SURABAYA (Suarapubliknews) – Sidang lanjutan Praperadilan yang diajukan JE Pengurus Sekolah Menengah Atas (SMA) Selamat Pagi Indonesia (SPI) Batu terkait perkara dugaan Pencabulan terhadap murid-muridnya yang dipimpin oleh Ketua Majelis Hakim Martin Ginting di Pengadilan Negeri (PN) Surabaya dengan Agenda Keterangan saksi dari Pemohon.
Saksi Dila yang merupakan alumni SMA SPI Batu Malang mengatakan,SMA SPI merupakan sekolahan yang menampung anak-anak dari seluruh Indonesia tidak membedakan Suku dan Agama. Dan diprioritaskan untuk anak yatim-piatu. Awalnya sebelum adanya permasalahan ini kami baik-baik saja dan setelah adanya laporan dari Shiren pada bulan Mei 2021 kami merasa difitnah dengan Pemberitaan dari media massa.
“Dengan adanya masalah ini membuat kami risau dan sedih selain itu orang tua wali murid juga merasa kuatir padahal sebelumnya kita baik-baik saja,” kata Dila.
Disinggung saksi mengetahui atau melihat adanya peristiwa pencabulan atau perbuatan yang tidak senonoh yang dilakukan JE terhadap SN, padahal Dila adalah teman sekamar SN selama sekolah di SPI.

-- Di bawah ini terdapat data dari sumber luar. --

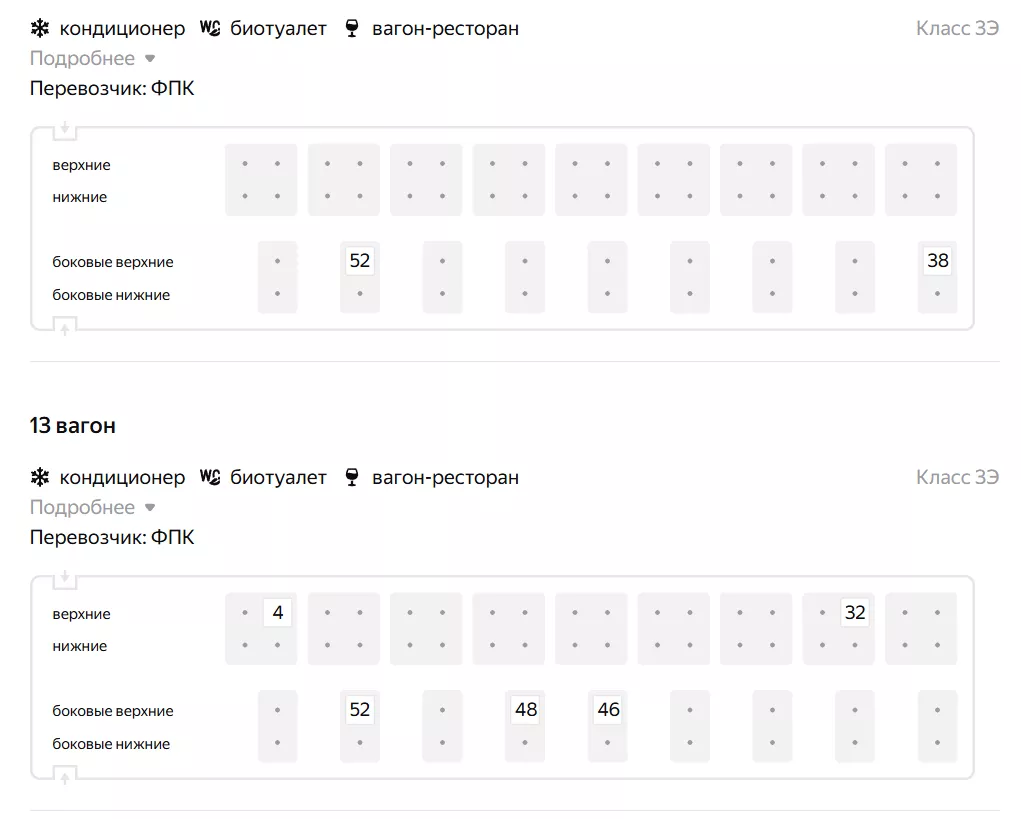
Task: Click the bottom entrance arrow of wagon 13 scheme
Action: coord(65,775)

“Saya tidak pernah melihat ataupun mendengar peristiwa tersebut selama sekitar 12 tahun di SPI,” katanya.
Ia menambahkan awalnya SN beragama Islam saat masuk SPI dan setelah lulus berganti agama Katholik tahun 2011, dan juga ia kaget saat di talkshow (2021) SN memakai Jilbab, Dan Ko Jo (JE) merupakan idola dari SN. Ko Jo sendiri bukan guru cuma kadang- kadang memberikan materi kepada murid-murid di SPI paling banyak dalam setahun 4-5 kali aja.
Lanjut ke Sayidah yang merupakan alumni SPI dan juga adalah sahabat SN, berkerja di bagian Keuangan Yayasan SPI mengatakan, bahwa dengan Sheren sering bertemu kerena saat itu Sheren berkerja di bagian Performance dan untuk Robert sendiri di bagian Multi Media.

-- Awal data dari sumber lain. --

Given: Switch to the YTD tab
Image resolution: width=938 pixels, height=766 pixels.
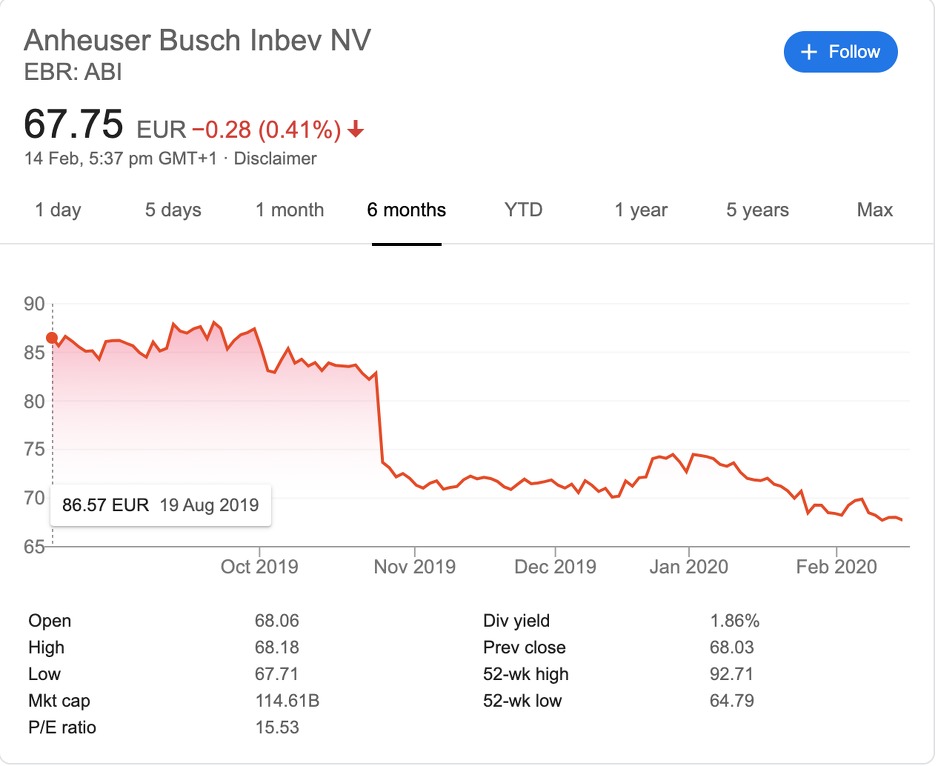Looking at the screenshot, I should (523, 210).
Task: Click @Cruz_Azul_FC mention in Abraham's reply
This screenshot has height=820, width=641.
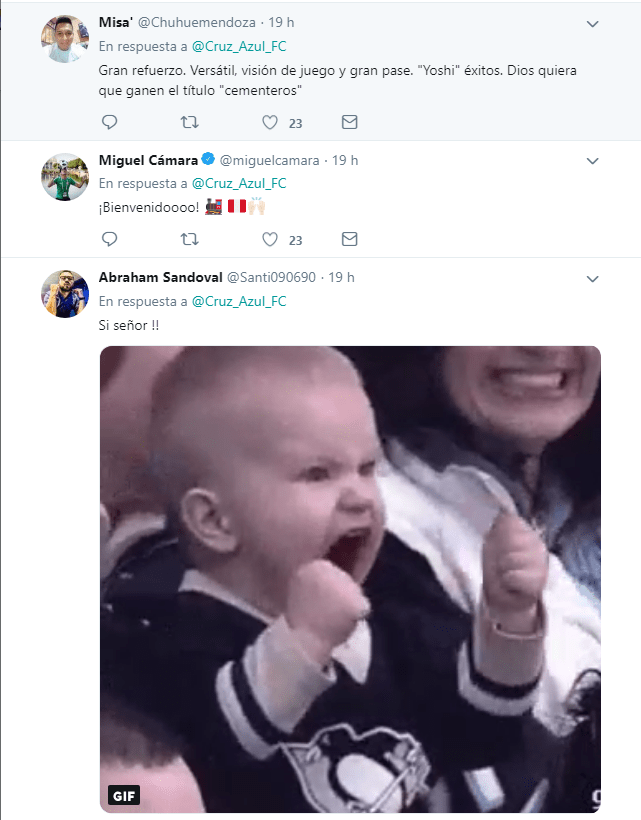Action: [x=239, y=300]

Dulu Robert dan Sheren pernah berpacaran kemudian putus lalu nyambung lagi sekitar tahun 2018 dan sempat melihat Robert memberikan hadiah berupa Boneka Tiger. Terakhir SN izin bulan januari 2021, untuk Pamit mau mempersiapkan pernikahannya dengan robet dan sekaligus tour the hotel di madiun.

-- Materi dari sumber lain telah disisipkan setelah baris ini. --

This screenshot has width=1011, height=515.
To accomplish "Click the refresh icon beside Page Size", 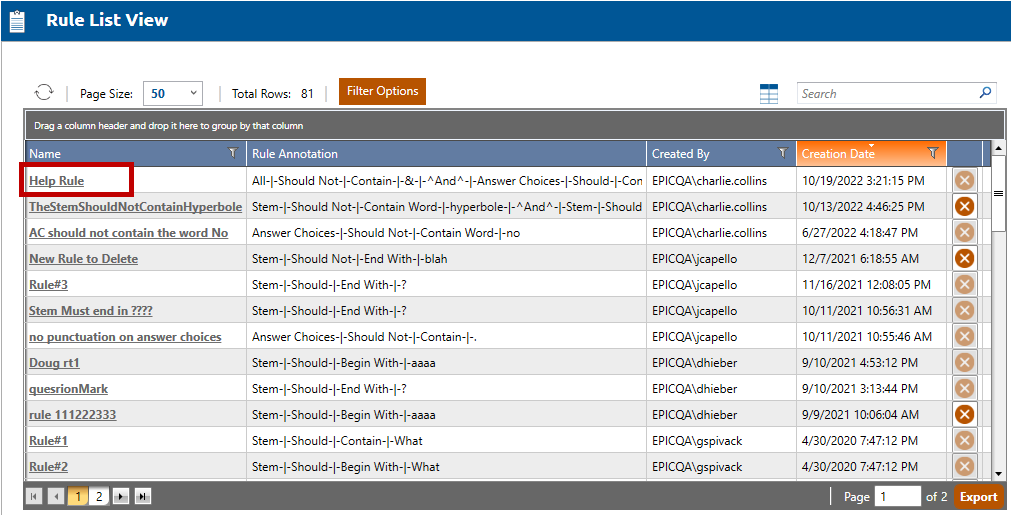I will (44, 93).
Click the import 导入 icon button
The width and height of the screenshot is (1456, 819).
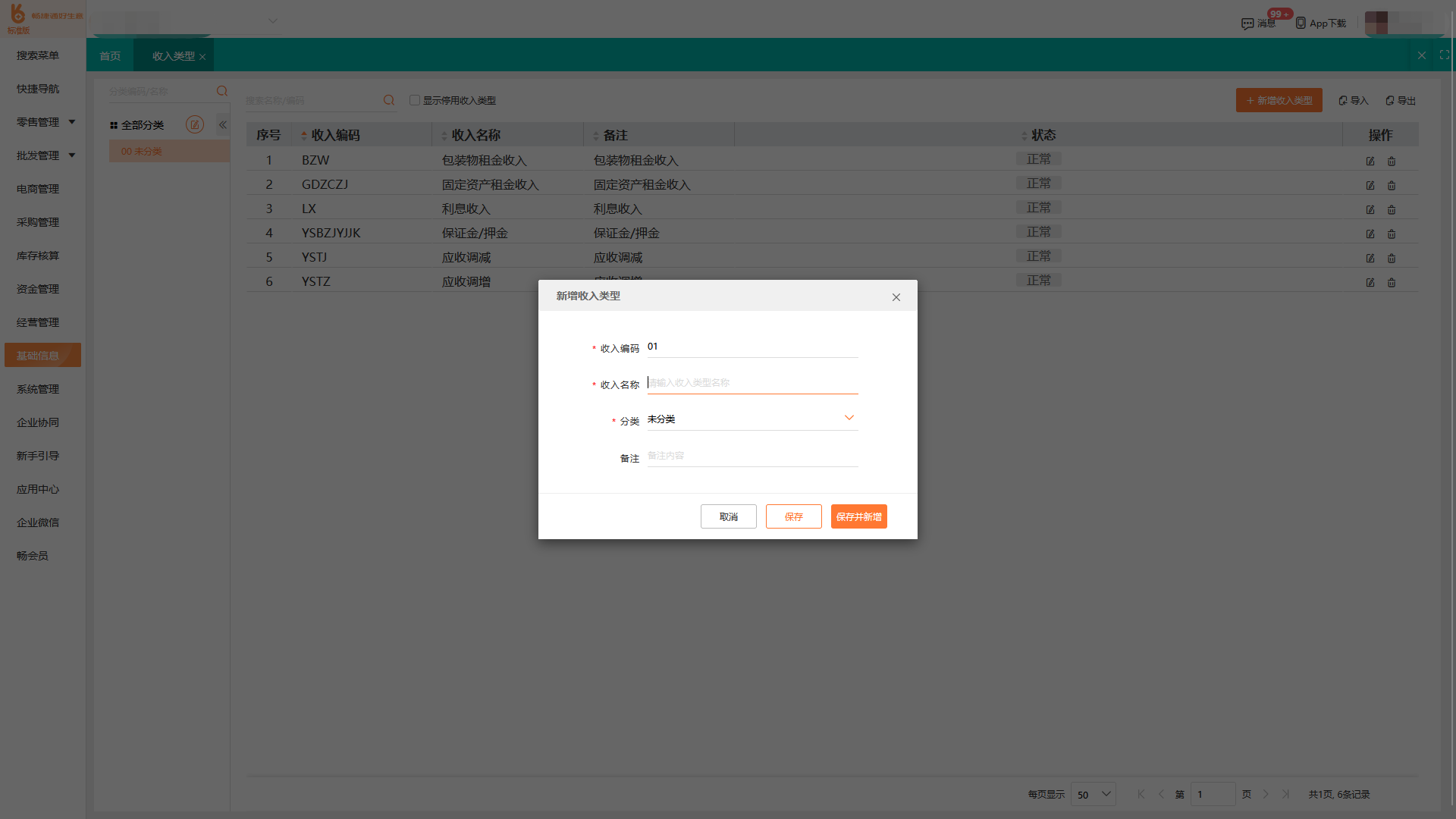[1354, 100]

“Untuk sheren sendiri orangnya gampang Cinta Lokasi (Cinlok) dan untuk terkait masalah ini tidak ada rumor dan gosip malah yang terdengar adalah hubungan Sheren dengan Robert dan pernah tidur bareng,” beber saksi di hadapan Majelis Hakim.
Saksi menjelaskan jika SN tidak suka pada film anak garuda (tahun 2019) karena kisahnya tidak menonjol. “Yang menonjol adalah kisah yohana dan SN tidak suka karena dia tidak terpilih menjadi direktur utama PT. Berkat terus berlipat (2018) itu yang menyebabkan dia marah kepada JE,” terangnya.
Menangapi Keterangan tersebut pihaknya Termohon tidak melakukan haknya karena keberatan dengan saksi.
Saksi Risna Kepala Sekolah SPI juga menyatakan tidak pernah mendengar atau melihat bahkan gosip gosip saja tidak pernah dengar tentang adanya perbuatan cabul dilakukan oleh Ko Jul. “Lagian Ko Jul kalau di SPI pasti saya tahu karena saya ada disitu dan ko jul terjadwal kalau mau SPI serta tidak pernah sendiri,” tandasnya.
Menurut Risna, SN ini pemberani dan dipanggil jenderal harusnya dia bisa melapor kalau memang benar, “Kalau saya tau pasti saya juga akan melaporkan, tetapi SN tidak pernah ada isu isu ini selama 12 tahun dan saya tidak pernah tau,” tuturnya.
Dengan adanya masalah ini, lanjutnya, sekitar September 2021, ditjen pendidikan memeriksa sekolahnya dan anak anak diperiksa satu satu. Tetapi, semuanya menyatakan tidak pernah ada isu sama sekali tentang hal ini, oleh karena itu akreditasinya masih A diterbitkan di desember 2021.
Sedangkan, Sandy Fransisco, dalam keterangannya, mengatakan jika dirinya juga pernah di periksa di Polda Jatim. Hal lainnya, sebagai Ketua Yayasan dia menyampaikan jika sejak 2015 sehari-hari Yayasan disokong oleh para donatur.
Sejak awal berdirinya Yayasan dengan maksud berkomitmen hanya menerima siswa Yatim Piatu. “Yang diutamakan, Yatim Piatu atau siswa dari keluarga yang tidak mampu,” ucapnya.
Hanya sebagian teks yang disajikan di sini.